Rows from a dataset:
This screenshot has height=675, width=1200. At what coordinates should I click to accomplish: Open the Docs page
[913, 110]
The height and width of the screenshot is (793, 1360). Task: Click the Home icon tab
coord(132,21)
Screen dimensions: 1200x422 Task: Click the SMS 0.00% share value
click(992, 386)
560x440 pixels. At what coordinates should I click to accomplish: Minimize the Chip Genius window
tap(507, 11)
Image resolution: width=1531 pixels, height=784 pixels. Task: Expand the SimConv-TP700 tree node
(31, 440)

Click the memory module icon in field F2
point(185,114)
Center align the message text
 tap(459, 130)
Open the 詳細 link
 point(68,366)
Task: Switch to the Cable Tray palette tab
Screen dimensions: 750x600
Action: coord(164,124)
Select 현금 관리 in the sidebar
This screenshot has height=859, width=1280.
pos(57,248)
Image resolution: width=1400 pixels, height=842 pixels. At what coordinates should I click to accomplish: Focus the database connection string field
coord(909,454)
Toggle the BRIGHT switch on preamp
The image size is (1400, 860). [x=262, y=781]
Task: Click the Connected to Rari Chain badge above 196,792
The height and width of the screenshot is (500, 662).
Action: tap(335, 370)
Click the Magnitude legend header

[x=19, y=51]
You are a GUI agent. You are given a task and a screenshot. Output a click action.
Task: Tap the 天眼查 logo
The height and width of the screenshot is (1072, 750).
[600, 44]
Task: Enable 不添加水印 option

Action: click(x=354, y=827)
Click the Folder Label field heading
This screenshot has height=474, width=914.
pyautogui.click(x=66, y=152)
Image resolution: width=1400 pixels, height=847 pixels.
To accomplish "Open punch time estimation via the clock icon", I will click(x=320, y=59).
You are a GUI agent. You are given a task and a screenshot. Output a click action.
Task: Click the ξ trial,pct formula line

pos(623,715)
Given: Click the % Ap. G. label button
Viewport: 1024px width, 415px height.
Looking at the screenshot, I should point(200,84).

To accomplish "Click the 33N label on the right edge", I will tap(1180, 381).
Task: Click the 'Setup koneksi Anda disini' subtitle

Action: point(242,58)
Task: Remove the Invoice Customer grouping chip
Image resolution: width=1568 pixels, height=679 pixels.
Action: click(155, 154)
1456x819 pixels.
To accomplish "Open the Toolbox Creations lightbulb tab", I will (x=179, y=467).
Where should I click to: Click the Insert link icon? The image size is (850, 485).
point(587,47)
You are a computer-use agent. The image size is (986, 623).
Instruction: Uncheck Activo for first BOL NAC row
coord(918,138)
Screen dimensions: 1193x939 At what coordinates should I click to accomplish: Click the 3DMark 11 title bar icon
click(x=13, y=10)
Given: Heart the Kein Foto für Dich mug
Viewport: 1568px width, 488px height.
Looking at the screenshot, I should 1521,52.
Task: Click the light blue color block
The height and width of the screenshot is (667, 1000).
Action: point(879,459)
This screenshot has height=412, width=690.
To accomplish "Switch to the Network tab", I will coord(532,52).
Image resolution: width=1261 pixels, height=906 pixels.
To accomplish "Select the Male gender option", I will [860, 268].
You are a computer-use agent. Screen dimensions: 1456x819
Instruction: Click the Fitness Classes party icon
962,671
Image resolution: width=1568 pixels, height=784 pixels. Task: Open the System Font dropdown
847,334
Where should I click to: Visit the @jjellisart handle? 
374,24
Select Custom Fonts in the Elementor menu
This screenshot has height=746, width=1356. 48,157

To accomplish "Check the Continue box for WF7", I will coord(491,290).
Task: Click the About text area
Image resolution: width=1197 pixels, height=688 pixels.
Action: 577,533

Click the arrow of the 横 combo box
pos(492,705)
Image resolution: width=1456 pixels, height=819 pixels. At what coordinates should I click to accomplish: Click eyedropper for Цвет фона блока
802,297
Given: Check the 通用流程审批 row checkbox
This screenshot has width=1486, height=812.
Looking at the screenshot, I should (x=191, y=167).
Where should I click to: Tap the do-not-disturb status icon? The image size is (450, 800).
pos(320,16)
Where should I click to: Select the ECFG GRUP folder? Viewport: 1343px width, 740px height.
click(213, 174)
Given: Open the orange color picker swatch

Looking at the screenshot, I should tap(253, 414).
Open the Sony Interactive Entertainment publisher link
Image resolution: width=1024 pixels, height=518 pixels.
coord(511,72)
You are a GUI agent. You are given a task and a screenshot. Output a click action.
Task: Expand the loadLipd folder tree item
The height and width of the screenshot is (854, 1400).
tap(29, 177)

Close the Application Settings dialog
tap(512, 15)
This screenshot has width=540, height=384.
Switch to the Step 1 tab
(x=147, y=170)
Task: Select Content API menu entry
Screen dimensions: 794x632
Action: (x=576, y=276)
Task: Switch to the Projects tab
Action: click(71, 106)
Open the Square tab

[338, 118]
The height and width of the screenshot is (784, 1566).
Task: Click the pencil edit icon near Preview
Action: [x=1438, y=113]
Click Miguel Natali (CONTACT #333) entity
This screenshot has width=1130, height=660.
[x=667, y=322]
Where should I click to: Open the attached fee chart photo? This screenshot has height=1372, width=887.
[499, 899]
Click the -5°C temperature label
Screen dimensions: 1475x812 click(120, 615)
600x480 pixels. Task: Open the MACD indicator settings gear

◆ **THE REQUEST**
Could you replace "At what coordinates should I click to accomplish" with "Which point should I click to complete" everywhere in these rows and give them back with nothing else changed?

◆ **RESPONSE TO THE TASK**
This screenshot has height=675, width=1200. Which point should I click to complete: Open the Docs page
[913, 110]
The height and width of the screenshot is (793, 1360). Task: Click the Home icon tab
coord(132,21)
Screen dimensions: 1200x422 Task: Click the SMS 0.00% share value
click(992, 386)
560x440 pixels. Which point should I click to complete: Minimize the Chip Genius window
tap(507, 11)
Image resolution: width=1531 pixels, height=784 pixels. Task: Expand the SimConv-TP700 tree node
(31, 440)

Click the memory module icon in field F2
point(185,114)
Center align the message text
 tap(459, 130)
Open the 詳細 link
 point(68,366)
Task: Switch to the Cable Tray palette tab
Screen dimensions: 750x600
Action: coord(164,124)
Select 현금 관리 in the sidebar
This screenshot has height=859, width=1280.
pos(57,248)
Image resolution: width=1400 pixels, height=842 pixels. Which point should I click to complete: Focus the database connection string field
coord(909,454)
Toggle the BRIGHT switch on preamp
The image size is (1400, 860). [x=262, y=781]
Task: Click the Connected to Rari Chain badge above 196,792
The height and width of the screenshot is (500, 662).
Action: tap(335, 370)
Click the Magnitude legend header

[x=19, y=51]
You are a GUI agent. You are given a task and a screenshot. Output a click action.
Task: Tap the 天眼查 logo
The height and width of the screenshot is (1072, 750).
[600, 44]
Task: Enable 不添加水印 option

Action: click(x=354, y=827)
Click the Folder Label field heading
This screenshot has height=474, width=914.
pyautogui.click(x=66, y=152)
Image resolution: width=1400 pixels, height=847 pixels.
To accomplish "Open punch time estimation via the clock icon", I will click(x=320, y=59).
You are a GUI agent. You are given a task and a screenshot. Output a click action.
Task: Click the ξ trial,pct formula line

pos(623,715)
Given: Click the % Ap. G. label button
Viewport: 1024px width, 415px height.
Looking at the screenshot, I should point(200,84).

To accomplish "Click the 33N label on the right edge", I will tap(1180, 381).
Task: Click the 'Setup koneksi Anda disini' subtitle

Action: point(242,58)
Task: Remove the Invoice Customer grouping chip
Image resolution: width=1568 pixels, height=679 pixels.
Action: click(155, 154)
1456x819 pixels.
To accomplish "Open the Toolbox Creations lightbulb tab", I will (x=179, y=467).
Where should I click to: Click the Insert link icon? The image size is (850, 485).
point(587,47)
You are a computer-use agent. The image size is (986, 623).
Instruction: Uncheck Activo for first BOL NAC row
coord(918,138)
Screen dimensions: 1193x939 Which point should I click to complete: Click the 3DMark 11 title bar icon
click(x=13, y=10)
Given: Heart the Kein Foto für Dich mug
Viewport: 1568px width, 488px height.
Looking at the screenshot, I should 1521,52.
Task: Click the light blue color block
The height and width of the screenshot is (667, 1000).
Action: point(879,459)
This screenshot has height=412, width=690.
To accomplish "Switch to the Network tab", I will coord(532,52).
Image resolution: width=1261 pixels, height=906 pixels.
To accomplish "Select the Male gender option", I will [860, 268].
You are a computer-use agent. Screen dimensions: 1456x819
Instruction: Click the Fitness Classes party icon
962,671
Image resolution: width=1568 pixels, height=784 pixels. Task: Open the System Font dropdown
847,334
Where should I click to: Visit the @jjellisart handle? 
374,24
Select Custom Fonts in the Elementor menu
This screenshot has height=746, width=1356. 48,157

To accomplish "Check the Continue box for WF7", I will coord(491,290).
Task: Click the About text area
Image resolution: width=1197 pixels, height=688 pixels.
Action: 577,533

Click the arrow of the 横 combo box
pos(492,705)
Image resolution: width=1456 pixels, height=819 pixels. Which point should I click to complete: Click eyedropper for Цвет фона блока
802,297
Given: Check the 通用流程审批 row checkbox
This screenshot has width=1486, height=812.
Looking at the screenshot, I should (x=191, y=167).
Where should I click to: Tap the do-not-disturb status icon? The image size is (450, 800).
pos(320,16)
Where should I click to: Select the ECFG GRUP folder? Viewport: 1343px width, 740px height.
click(213, 174)
Given: Open the orange color picker swatch

Looking at the screenshot, I should tap(253, 414).
Open the Sony Interactive Entertainment publisher link
Image resolution: width=1024 pixels, height=518 pixels.
coord(511,72)
You are a GUI agent. You are given a task and a screenshot. Output a click action.
Task: Expand the loadLipd folder tree item
The height and width of the screenshot is (854, 1400).
tap(29, 177)

Close the Application Settings dialog
tap(512, 15)
This screenshot has width=540, height=384.
Switch to the Step 1 tab
(x=147, y=170)
Task: Select Content API menu entry
Screen dimensions: 794x632
Action: (x=576, y=276)
Task: Switch to the Projects tab
Action: click(71, 106)
Open the Square tab

[338, 118]
The height and width of the screenshot is (784, 1566).
Task: Click the pencil edit icon near Preview
Action: [x=1438, y=113]
Click Miguel Natali (CONTACT #333) entity
This screenshot has width=1130, height=660.
[x=667, y=322]
Where should I click to: Open the attached fee chart photo? This screenshot has height=1372, width=887.
[499, 899]
Click the -5°C temperature label
Screen dimensions: 1475x812 click(120, 615)
600x480 pixels. Task: Open the MACD indicator settings gear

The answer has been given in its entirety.